Nos propres institutions se sont affaiblies au cours des deux dernières décennies, et la polarisation politique et les conflits pourraient atteindre leur paroxysme lors de la prochaine élection présidentielle en 2024. L’ancien président Trump conteste toujours les élections précédentes et fait face à des accusations criminelles, mais il est sur le point de devenir le Candidat républicain. Le président Joe Biden envisage de se présenter aux élections, et une répétition de l’élection de 2020 semble probable. Une grande partie de la population pourrait refuser d’accepter le résultat de l’élection si Biden gagnait à nouveau. Des violences politiques pourraient s’ensuivre, tout comme ce fut le cas lorsque les manifestants ont pris d’assaut le Capitole en janvier 2021.
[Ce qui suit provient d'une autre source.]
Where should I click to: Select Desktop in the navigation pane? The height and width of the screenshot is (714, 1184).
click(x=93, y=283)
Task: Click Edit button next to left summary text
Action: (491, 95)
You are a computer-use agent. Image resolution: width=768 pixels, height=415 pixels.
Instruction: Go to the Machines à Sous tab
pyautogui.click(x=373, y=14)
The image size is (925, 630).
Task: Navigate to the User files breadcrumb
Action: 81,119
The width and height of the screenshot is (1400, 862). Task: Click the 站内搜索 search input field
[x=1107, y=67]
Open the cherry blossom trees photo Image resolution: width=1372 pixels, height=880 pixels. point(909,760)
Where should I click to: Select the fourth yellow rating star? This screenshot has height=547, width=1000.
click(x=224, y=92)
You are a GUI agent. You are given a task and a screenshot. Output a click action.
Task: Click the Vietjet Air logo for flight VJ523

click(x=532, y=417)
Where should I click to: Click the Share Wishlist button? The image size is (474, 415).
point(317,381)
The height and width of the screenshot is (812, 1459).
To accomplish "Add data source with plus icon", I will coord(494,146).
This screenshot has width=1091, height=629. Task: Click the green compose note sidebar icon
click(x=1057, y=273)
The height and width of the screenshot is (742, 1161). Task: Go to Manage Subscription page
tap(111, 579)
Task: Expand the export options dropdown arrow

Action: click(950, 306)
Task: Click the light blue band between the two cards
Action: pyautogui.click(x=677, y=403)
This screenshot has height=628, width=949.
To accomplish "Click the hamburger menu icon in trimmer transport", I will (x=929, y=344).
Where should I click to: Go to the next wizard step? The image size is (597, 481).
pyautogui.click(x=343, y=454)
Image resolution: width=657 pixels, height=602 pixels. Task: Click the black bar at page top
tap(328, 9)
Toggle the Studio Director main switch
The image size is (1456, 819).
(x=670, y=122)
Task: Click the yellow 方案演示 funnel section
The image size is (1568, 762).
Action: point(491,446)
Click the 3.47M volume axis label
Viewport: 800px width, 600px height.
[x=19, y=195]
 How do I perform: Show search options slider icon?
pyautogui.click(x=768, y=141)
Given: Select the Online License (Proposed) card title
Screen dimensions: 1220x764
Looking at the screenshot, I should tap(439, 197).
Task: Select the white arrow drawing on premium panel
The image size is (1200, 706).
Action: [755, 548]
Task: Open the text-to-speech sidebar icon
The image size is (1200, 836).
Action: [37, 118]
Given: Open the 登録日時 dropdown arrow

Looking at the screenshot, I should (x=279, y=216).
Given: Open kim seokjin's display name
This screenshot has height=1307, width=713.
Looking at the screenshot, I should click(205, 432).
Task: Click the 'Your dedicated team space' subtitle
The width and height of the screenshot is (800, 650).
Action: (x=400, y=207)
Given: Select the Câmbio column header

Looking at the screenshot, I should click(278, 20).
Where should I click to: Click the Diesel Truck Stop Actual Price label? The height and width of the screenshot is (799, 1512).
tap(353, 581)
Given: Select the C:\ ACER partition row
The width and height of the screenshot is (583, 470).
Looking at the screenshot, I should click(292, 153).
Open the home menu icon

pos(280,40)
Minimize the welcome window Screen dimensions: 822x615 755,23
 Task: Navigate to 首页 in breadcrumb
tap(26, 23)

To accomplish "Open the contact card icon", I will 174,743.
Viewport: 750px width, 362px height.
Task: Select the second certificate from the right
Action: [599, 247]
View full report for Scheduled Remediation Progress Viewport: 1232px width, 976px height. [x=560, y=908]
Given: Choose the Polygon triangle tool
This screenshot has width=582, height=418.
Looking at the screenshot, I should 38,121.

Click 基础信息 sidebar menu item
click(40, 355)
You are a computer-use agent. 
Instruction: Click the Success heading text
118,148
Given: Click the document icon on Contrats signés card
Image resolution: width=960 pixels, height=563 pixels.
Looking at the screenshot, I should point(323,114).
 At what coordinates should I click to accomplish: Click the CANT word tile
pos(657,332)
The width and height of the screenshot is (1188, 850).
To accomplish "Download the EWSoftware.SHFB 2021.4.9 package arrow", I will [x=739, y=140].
Un gouvernement stable et fonctionnel est nécessaire pour relever les défis d’un nouvel ordre mondial. Les conditions météorologiques extrêmes, les crises économiques et les guerres semblent susceptibles de perdurer à l’avenir. Les États-Unis ne survivront pas au monde qui est en train de naître s’ils restent aussi divisés et dysfonctionnels qu’ils le sont actuellement. La question de savoir si nos dirigeants seront capables de surmonter les conflits partisans pour protéger la nation est une question d’actualité. Un résultat positif semble toutefois douteux. Quoi qu’il arrive en 2024, le président devra présider un pays qui devient ingouvernable. La tâche urgente sera d’empêcher l’Amérique de sombrer dans le type d’anarchie dans laquelle elle a condamné d’autres nations au cours des deux décennies précédentes.